Scheme aims to boost equity in digital cancer resources

Gilda's Club, Twin Cities

Telehealth company Equiva has started working with cancer charity Gilda’s Club to make it easier for households affected by cancer in Minnesota to access online support resources.

The initiative is being delivered as part of the Federal Communications Commission’s recently launched Affordable Connectivity Programme (ACP), a $14.2 billion scheme set up in late 2021 which aims to improve health equity in the US by providing discounted broadband and in-home tablet devices to eligible families.

Equiva has partnered with wireless Internet service provider Infiniti Mobile on a platform to help boost enrolment in the ACP, which is open to households in which at least one member is already enrolled in Medicaid or another government assistance programme.

The White House estimates that 48 million households could be eligible for the AP, but, according to the FCC, less than 15 million had done so as of last November, as stated in a Health IT News report. Meanwhile, around 28 million households are thought to have no Internet access at all.

Gilda’s Club is named after actress Gilda Radner, who died from ovarian cancer in 1989, and was set up by her husband and fellow actor Gene Wilder in 1995 to help people with cancer find social and emotional support with their friends and family.

The Equiva project is a partnership between the company and Gilda’s Club Twin Cities, based in Minneapolis, and is targeting individuals at higher risk of developing cancer who live in urban and rural settings in Minnesota.

Nir Altman, co-founder and CEO of Equiva, and the company's partners reckon it is the first programme of its kind, coupling “digital health engagement technology with a federally supported broadband connectivity programme, in a framework that helps providers and payors advance health equity.”

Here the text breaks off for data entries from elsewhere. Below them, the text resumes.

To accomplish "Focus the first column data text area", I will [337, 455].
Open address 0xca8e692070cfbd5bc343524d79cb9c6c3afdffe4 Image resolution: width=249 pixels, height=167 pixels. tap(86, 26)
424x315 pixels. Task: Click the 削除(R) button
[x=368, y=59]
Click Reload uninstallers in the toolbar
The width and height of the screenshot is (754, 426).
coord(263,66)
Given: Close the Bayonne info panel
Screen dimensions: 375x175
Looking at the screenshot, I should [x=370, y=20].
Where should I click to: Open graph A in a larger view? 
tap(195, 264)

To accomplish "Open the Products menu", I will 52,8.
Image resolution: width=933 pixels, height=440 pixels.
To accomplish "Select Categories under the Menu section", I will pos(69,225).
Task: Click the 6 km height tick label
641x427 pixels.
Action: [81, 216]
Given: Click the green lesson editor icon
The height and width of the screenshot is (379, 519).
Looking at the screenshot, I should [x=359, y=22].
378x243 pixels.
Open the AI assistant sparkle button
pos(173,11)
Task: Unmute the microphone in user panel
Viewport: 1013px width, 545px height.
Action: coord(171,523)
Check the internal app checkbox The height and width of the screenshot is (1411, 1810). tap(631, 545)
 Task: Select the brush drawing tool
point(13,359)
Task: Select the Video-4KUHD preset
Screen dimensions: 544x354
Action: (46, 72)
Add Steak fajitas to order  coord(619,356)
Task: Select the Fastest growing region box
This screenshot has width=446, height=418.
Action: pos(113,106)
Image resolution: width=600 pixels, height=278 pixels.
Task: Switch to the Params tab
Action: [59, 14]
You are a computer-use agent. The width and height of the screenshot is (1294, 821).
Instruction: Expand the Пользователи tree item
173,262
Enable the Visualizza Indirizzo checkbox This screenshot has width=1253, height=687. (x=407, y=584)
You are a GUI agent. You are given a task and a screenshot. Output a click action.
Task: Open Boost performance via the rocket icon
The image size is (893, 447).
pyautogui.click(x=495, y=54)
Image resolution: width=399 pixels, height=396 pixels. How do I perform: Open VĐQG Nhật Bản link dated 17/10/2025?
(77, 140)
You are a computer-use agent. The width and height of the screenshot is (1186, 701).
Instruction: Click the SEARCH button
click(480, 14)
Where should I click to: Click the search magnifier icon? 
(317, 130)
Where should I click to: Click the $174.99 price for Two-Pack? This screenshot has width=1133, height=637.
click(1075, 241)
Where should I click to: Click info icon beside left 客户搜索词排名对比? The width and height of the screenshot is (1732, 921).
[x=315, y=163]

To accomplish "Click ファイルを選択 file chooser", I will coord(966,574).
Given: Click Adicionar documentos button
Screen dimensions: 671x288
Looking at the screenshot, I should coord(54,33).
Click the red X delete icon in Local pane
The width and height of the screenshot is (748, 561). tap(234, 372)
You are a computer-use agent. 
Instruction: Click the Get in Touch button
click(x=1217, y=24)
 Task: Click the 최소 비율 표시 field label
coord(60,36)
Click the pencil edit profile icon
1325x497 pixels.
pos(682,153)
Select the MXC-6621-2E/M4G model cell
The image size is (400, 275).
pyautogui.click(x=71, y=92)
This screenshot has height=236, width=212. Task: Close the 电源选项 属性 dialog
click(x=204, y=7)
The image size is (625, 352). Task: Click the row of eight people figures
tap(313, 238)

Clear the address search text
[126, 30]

The recipients get FCC discounts of up to $30 per month towards Internet service – and up to $75 per month for Tribal lands – and a tablet device preloaded with digital access to virtual cancer support groups, healthy lifestyle education, cancer treatment information, and other resources.

It also includes the Cancer Support Source distress, depression, and anxiety app, which will allow Gilda’s Club Twin Cities to identify individuals who could benefit from emotional support services or resource referrals.

“It’s estimated that 34,380 people will be diagnosed with cancer this year across Minnesota,” said Katherine Todd, executive director of Gilda’s Club Twin Cities.

“Through this first-of-its-kind initiative, we can reach even more people impacted by cancer with valuable resources that can help contribute to improved outcomes,” she added.

According to a 2021 study by the Commonwealth Fund, some people from racial and ethnic minority groups experience higher rates of poor health for several conditions, including cancer. In the analysis, the US ranked poorly on healthcare delivery, coming last out of a group of 11 countries despite spending far more of its gross domestic product on healthcare.